If anything in the data looks odd, keep it anyway and write the whole listing out unchanged.

START SUPPLIED DATA

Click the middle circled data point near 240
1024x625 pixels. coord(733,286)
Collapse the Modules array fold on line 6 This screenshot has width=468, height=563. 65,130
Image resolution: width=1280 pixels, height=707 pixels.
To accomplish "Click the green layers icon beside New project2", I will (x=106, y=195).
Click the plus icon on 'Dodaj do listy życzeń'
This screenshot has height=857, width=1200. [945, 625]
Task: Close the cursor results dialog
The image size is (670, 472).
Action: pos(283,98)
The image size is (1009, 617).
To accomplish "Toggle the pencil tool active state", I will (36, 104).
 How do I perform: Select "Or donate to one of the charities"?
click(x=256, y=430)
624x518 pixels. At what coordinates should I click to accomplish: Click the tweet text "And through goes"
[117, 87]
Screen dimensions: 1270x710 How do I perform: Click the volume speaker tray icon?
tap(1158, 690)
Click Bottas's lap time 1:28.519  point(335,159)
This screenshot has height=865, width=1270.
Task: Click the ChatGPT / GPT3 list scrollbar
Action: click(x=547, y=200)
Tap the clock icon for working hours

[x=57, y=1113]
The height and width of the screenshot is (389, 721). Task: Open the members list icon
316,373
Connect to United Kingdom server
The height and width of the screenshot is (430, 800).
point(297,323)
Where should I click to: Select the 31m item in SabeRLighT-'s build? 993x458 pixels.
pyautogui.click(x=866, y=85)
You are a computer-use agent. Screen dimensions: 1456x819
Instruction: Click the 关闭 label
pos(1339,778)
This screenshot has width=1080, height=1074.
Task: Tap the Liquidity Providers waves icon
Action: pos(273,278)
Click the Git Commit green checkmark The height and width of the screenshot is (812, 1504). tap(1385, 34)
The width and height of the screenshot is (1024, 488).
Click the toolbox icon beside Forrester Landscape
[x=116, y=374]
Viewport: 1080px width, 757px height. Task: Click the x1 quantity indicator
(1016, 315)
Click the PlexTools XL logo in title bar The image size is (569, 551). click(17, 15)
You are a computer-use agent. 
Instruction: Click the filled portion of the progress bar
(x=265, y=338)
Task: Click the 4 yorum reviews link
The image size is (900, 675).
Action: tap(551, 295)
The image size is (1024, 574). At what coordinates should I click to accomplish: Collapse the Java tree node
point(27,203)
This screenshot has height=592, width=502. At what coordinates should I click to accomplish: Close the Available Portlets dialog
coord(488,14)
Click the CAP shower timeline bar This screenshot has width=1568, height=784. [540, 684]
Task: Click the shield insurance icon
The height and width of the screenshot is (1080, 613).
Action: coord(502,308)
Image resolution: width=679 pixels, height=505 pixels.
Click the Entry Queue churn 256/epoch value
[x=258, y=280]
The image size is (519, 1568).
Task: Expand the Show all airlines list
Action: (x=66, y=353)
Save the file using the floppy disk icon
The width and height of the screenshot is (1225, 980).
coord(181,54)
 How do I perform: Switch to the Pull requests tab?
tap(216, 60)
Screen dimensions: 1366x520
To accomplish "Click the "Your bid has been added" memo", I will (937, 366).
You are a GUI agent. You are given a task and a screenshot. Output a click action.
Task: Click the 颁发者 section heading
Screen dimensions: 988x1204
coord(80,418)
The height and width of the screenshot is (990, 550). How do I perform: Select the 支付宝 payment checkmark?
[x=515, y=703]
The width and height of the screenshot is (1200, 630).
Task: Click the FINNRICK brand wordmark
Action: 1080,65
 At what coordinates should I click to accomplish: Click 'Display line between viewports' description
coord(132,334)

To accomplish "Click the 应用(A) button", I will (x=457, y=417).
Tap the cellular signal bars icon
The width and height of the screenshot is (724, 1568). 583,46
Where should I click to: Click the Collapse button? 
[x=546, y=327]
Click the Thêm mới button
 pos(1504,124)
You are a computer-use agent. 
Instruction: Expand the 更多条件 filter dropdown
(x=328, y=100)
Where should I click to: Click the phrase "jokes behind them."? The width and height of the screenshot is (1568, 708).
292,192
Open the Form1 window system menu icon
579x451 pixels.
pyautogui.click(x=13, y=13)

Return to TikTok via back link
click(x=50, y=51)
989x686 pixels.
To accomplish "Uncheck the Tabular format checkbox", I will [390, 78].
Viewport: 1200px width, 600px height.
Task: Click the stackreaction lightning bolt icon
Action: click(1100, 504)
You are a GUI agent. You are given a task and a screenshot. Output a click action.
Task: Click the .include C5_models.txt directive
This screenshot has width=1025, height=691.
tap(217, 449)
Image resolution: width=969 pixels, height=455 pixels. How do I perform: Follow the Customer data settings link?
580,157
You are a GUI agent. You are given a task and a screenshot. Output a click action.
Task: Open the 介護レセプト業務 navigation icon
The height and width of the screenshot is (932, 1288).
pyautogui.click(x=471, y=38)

END SUPPLIED DATA

### SOLUTION TO THE EXERCISE
Click the middle circled data point near 240
1024x625 pixels. coord(733,286)
Collapse the Modules array fold on line 6 This screenshot has width=468, height=563. 65,130
Image resolution: width=1280 pixels, height=707 pixels.
To accomplish "Click the green layers icon beside New project2", I will (x=106, y=195).
Click the plus icon on 'Dodaj do listy życzeń'
This screenshot has height=857, width=1200. [945, 625]
Task: Close the cursor results dialog
The image size is (670, 472).
Action: pos(283,98)
The image size is (1009, 617).
To accomplish "Toggle the pencil tool active state", I will (36, 104).
 How do I perform: Select "Or donate to one of the charities"?
click(x=256, y=430)
624x518 pixels. At what coordinates should I click to accomplish: Click the tweet text "And through goes"
[117, 87]
Screen dimensions: 1270x710 How do I perform: Click the volume speaker tray icon?
tap(1158, 690)
Click Bottas's lap time 1:28.519  point(335,159)
This screenshot has height=865, width=1270.
Task: Click the ChatGPT / GPT3 list scrollbar
Action: click(x=547, y=200)
Tap the clock icon for working hours

[x=57, y=1113]
The height and width of the screenshot is (389, 721). Task: Open the members list icon
316,373
Connect to United Kingdom server
The height and width of the screenshot is (430, 800).
point(297,323)
Where should I click to: Select the 31m item in SabeRLighT-'s build? 993x458 pixels.
pyautogui.click(x=866, y=85)
You are a computer-use agent. Screen dimensions: 1456x819
Instruction: Click the 关闭 label
pos(1339,778)
This screenshot has width=1080, height=1074.
Task: Tap the Liquidity Providers waves icon
Action: pos(273,278)
Click the Git Commit green checkmark The height and width of the screenshot is (812, 1504). tap(1385, 34)
The width and height of the screenshot is (1024, 488).
Click the toolbox icon beside Forrester Landscape
[x=116, y=374]
Viewport: 1080px width, 757px height. Task: Click the x1 quantity indicator
(1016, 315)
Click the PlexTools XL logo in title bar The image size is (569, 551). click(17, 15)
You are a computer-use agent. 
Instruction: Click the filled portion of the progress bar
(x=265, y=338)
Task: Click the 4 yorum reviews link
The image size is (900, 675).
Action: tap(551, 295)
The image size is (1024, 574). At what coordinates should I click to accomplish: Collapse the Java tree node
point(27,203)
This screenshot has height=592, width=502. At what coordinates should I click to accomplish: Close the Available Portlets dialog
coord(488,14)
Click the CAP shower timeline bar This screenshot has width=1568, height=784. [540, 684]
Task: Click the shield insurance icon
The height and width of the screenshot is (1080, 613).
Action: coord(502,308)
Image resolution: width=679 pixels, height=505 pixels.
Click the Entry Queue churn 256/epoch value
[x=258, y=280]
The image size is (519, 1568).
Task: Expand the Show all airlines list
Action: (x=66, y=353)
Save the file using the floppy disk icon
The width and height of the screenshot is (1225, 980).
coord(181,54)
 How do I perform: Switch to the Pull requests tab?
tap(216, 60)
Screen dimensions: 1366x520
To accomplish "Click the "Your bid has been added" memo", I will (937, 366).
You are a GUI agent. You are given a task and a screenshot. Output a click action.
Task: Click the 颁发者 section heading
Screen dimensions: 988x1204
coord(80,418)
The height and width of the screenshot is (990, 550). How do I perform: Select the 支付宝 payment checkmark?
[x=515, y=703]
The width and height of the screenshot is (1200, 630).
Task: Click the FINNRICK brand wordmark
Action: 1080,65
 At what coordinates should I click to accomplish: Click 'Display line between viewports' description
coord(132,334)

To accomplish "Click the 应用(A) button", I will (x=457, y=417).
Tap the cellular signal bars icon
The width and height of the screenshot is (724, 1568). 583,46
Where should I click to: Click the Collapse button? 
[x=546, y=327]
Click the Thêm mới button
 pos(1504,124)
You are a computer-use agent. 
Instruction: Expand the 更多条件 filter dropdown
(x=328, y=100)
Where should I click to: Click the phrase "jokes behind them."? The width and height of the screenshot is (1568, 708).
292,192
Open the Form1 window system menu icon
579x451 pixels.
pyautogui.click(x=13, y=13)

Return to TikTok via back link
click(x=50, y=51)
989x686 pixels.
To accomplish "Uncheck the Tabular format checkbox", I will [390, 78].
Viewport: 1200px width, 600px height.
Task: Click the stackreaction lightning bolt icon
Action: click(1100, 504)
You are a GUI agent. You are given a task and a screenshot. Output a click action.
Task: Click the .include C5_models.txt directive
This screenshot has width=1025, height=691.
tap(217, 449)
Image resolution: width=969 pixels, height=455 pixels. How do I perform: Follow the Customer data settings link?
580,157
You are a GUI agent. You are given a task and a screenshot. Output a click action.
Task: Open the 介護レセプト業務 navigation icon
The height and width of the screenshot is (932, 1288).
pyautogui.click(x=471, y=38)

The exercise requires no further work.